The court's December 11 ruling closed a case that began in the summer of 2010, when Parker County police walked into the home of Mark Wehrenberg without a warrant and arrested him and his associates. The police, having received a confidential tip revealing Wehrenberg's plans to cook methamphetamine, had staked out the home for a month prior to making the arrests.[7]


Only afterwards did the police seek a warrant to confiscate the meth-making supplies, which included ammonia, rock salt, stripped lithium batteries, clear tubing, funnels and boxes of pseudoephedrine. On the warrant application, however, the police neglected to mention that they had entered Wehrenberg's home before receiving authorization to do so, noting only the testimony of the confidential informant.[7]


During Wehrenberg's trial, his lawyer asserted that the material evidence was invalid because it was found during an illegal search. The trial court judge overruled this claim, citing a federal independent source doctrine which validates such evidence when a third party has informed police about it beforehand. Wehrenberg was sentenced to five years in prison, pleading guilty to possession and intent to manufacture.[7]

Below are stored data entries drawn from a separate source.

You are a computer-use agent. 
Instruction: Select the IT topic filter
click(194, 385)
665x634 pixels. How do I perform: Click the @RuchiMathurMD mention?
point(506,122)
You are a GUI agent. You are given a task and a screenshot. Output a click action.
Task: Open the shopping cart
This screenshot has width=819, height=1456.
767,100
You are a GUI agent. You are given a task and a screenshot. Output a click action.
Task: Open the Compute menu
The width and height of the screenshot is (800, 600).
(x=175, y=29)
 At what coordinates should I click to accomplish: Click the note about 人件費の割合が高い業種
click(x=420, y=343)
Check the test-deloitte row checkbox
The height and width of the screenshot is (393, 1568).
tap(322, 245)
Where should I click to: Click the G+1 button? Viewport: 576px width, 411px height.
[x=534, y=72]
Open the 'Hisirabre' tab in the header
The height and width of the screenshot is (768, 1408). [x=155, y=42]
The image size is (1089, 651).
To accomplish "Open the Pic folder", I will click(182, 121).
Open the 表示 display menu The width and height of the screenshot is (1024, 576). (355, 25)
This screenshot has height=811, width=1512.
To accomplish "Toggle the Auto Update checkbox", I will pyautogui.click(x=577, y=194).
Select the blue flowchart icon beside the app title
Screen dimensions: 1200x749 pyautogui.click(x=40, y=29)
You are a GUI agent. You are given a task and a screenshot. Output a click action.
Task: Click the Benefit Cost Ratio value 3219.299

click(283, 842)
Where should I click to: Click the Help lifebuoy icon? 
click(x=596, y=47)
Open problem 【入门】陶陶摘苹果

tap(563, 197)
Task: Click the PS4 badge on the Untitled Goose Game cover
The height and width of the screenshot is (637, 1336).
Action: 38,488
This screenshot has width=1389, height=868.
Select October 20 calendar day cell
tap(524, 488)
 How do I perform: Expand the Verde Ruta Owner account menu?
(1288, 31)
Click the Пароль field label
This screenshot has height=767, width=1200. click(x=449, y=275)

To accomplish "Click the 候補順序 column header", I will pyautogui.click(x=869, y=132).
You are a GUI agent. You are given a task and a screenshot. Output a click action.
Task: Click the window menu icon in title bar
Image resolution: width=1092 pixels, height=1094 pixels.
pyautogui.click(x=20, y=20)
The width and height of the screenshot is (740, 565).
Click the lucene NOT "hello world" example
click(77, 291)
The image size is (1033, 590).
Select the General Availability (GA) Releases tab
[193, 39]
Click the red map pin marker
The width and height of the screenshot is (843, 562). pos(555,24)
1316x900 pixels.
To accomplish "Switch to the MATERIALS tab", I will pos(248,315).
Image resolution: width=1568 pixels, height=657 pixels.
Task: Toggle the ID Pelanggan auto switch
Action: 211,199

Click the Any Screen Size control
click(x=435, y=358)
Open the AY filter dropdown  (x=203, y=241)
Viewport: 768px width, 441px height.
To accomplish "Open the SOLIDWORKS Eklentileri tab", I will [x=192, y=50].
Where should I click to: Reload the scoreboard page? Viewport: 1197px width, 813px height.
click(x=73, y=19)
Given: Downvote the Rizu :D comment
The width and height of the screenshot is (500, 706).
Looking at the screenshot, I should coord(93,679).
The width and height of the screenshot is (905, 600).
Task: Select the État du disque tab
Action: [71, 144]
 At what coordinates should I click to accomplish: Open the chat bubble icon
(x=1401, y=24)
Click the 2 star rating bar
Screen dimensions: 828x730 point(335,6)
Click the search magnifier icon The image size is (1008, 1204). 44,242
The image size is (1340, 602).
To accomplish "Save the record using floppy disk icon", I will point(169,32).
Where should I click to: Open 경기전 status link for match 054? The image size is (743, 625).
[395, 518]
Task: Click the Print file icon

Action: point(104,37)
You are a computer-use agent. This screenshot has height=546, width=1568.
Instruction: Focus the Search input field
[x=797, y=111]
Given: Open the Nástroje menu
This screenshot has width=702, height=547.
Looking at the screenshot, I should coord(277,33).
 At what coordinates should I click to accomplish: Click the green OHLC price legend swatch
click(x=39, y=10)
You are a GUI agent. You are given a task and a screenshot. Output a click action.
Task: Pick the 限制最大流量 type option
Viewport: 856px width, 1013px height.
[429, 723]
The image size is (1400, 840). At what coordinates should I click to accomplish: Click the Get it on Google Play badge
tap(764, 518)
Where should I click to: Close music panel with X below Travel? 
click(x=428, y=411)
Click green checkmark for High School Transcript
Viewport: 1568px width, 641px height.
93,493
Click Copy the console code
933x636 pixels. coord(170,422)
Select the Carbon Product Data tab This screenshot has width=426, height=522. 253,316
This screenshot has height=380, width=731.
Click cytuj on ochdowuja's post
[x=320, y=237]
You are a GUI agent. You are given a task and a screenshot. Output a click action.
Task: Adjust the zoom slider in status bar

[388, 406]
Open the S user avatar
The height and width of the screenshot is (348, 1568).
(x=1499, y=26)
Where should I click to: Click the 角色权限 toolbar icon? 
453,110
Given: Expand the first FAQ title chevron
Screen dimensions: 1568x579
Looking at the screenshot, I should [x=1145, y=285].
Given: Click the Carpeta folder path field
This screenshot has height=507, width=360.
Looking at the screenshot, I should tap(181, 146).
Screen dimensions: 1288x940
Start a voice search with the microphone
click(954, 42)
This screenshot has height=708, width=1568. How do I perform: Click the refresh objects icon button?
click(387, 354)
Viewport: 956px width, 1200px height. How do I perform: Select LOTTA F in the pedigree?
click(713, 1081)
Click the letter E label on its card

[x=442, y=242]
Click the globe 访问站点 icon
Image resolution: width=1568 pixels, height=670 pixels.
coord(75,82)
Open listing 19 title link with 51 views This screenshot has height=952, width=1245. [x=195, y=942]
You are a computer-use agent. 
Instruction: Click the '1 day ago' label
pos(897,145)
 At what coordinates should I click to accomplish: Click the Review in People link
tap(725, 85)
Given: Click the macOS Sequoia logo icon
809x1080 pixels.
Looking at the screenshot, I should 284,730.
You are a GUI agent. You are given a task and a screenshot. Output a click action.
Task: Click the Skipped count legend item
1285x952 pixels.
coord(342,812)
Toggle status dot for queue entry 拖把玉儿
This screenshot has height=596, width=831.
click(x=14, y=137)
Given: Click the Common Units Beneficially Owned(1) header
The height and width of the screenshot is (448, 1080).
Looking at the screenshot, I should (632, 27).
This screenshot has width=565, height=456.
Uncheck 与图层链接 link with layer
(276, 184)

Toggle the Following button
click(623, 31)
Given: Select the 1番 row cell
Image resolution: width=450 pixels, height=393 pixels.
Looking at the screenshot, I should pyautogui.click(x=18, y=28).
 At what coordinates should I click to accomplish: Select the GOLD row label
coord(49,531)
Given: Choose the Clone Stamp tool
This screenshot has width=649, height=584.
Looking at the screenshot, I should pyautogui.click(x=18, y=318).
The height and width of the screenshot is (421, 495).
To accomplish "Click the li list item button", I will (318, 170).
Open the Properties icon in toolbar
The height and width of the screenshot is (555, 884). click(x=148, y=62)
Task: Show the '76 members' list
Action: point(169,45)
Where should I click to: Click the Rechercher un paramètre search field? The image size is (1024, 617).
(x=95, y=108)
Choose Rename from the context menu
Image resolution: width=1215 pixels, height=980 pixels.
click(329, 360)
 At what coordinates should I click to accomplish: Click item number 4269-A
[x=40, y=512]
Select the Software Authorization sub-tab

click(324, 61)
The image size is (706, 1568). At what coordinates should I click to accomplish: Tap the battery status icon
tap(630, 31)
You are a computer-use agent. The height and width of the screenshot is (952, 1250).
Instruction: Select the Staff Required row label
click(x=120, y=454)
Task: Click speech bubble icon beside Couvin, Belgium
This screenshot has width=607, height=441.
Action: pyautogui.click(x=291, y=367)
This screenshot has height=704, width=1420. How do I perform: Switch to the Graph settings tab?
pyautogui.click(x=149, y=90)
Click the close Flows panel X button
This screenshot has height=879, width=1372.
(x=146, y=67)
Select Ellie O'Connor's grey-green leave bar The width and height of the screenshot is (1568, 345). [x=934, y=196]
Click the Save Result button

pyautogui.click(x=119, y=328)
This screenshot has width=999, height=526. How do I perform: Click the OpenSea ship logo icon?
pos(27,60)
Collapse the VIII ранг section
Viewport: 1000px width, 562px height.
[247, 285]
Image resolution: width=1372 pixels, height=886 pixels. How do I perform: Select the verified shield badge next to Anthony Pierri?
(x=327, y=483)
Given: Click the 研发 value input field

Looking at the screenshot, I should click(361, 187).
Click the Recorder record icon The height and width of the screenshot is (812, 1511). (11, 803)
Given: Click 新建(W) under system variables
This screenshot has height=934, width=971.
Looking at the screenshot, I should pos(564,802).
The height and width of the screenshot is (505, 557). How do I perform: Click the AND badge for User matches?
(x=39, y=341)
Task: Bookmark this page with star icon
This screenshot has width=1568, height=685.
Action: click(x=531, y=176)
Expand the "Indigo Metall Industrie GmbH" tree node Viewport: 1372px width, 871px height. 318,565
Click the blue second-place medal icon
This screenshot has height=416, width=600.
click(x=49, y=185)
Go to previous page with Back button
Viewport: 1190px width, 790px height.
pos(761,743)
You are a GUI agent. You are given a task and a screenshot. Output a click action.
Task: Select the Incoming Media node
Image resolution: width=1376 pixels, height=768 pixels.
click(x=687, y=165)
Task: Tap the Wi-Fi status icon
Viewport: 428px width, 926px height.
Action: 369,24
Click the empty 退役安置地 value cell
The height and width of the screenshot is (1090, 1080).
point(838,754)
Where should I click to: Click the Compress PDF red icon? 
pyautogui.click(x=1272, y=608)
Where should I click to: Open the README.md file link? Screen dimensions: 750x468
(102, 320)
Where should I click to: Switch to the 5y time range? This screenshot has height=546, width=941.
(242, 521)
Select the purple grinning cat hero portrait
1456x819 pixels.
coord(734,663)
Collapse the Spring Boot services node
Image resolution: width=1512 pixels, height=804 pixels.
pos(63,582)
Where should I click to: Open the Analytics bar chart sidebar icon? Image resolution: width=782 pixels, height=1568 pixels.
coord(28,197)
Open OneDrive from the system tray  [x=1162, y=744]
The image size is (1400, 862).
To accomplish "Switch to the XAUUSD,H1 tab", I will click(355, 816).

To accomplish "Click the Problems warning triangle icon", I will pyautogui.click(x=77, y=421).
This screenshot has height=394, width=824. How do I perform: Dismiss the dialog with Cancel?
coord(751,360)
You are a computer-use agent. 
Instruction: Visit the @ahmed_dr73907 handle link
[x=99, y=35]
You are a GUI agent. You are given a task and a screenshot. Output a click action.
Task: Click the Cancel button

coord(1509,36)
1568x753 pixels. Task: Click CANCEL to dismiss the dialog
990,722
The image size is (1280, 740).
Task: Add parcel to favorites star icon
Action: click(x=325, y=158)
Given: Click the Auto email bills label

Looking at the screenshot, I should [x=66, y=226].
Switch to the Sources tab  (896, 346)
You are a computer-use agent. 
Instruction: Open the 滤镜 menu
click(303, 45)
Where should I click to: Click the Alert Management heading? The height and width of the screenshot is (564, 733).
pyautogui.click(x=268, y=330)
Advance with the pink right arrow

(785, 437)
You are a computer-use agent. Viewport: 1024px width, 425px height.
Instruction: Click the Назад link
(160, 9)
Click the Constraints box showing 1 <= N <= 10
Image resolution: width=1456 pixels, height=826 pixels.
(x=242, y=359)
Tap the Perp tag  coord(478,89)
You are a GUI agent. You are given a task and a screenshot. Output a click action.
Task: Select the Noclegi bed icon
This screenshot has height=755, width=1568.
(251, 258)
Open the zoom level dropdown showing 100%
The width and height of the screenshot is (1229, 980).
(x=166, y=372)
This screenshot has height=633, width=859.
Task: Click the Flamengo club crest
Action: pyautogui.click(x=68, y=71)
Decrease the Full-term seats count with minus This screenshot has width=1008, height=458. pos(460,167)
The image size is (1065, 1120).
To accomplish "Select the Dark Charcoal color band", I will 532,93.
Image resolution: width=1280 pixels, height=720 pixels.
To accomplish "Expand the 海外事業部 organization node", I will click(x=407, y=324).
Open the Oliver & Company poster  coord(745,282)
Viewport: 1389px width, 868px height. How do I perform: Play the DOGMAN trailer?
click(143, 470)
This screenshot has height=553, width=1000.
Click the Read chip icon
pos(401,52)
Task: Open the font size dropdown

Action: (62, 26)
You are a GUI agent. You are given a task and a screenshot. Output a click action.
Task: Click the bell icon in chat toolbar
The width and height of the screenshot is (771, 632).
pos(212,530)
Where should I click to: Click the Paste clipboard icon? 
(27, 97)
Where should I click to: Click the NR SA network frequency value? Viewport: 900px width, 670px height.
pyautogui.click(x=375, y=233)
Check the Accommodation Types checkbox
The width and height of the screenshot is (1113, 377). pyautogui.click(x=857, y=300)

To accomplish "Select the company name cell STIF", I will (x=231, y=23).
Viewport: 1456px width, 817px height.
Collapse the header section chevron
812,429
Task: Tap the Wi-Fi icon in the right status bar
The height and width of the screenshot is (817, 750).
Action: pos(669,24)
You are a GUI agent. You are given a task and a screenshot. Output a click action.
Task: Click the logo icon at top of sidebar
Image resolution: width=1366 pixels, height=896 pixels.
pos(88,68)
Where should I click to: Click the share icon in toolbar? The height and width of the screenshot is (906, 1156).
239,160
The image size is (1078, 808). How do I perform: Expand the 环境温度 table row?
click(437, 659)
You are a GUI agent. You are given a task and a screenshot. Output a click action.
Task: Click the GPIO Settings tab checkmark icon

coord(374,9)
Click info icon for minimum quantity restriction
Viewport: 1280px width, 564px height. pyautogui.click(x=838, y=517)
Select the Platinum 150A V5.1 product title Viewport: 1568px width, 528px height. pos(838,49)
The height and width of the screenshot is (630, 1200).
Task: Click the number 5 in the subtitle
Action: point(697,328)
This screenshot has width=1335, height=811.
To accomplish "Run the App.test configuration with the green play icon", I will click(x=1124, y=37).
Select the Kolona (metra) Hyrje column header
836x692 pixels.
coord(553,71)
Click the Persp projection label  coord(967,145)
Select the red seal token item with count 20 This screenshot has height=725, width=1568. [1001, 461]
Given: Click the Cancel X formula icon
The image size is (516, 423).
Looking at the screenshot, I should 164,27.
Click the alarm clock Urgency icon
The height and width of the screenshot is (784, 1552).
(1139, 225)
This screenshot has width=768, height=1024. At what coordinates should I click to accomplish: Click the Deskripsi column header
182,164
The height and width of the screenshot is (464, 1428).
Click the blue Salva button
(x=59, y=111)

Upon appeal, the Second District Court of Appeals overturned the ruling, but the December decision by the high court has allowed the original ruling to stand. Republican Judge Elsa Alcala penned the majority opinion, which again cited federal precedent. The opinion explained that the illegally-obtained evidence, normally not admissible in court, may be admitted through the independent source doctrine because it was later obtained lawfully.[7]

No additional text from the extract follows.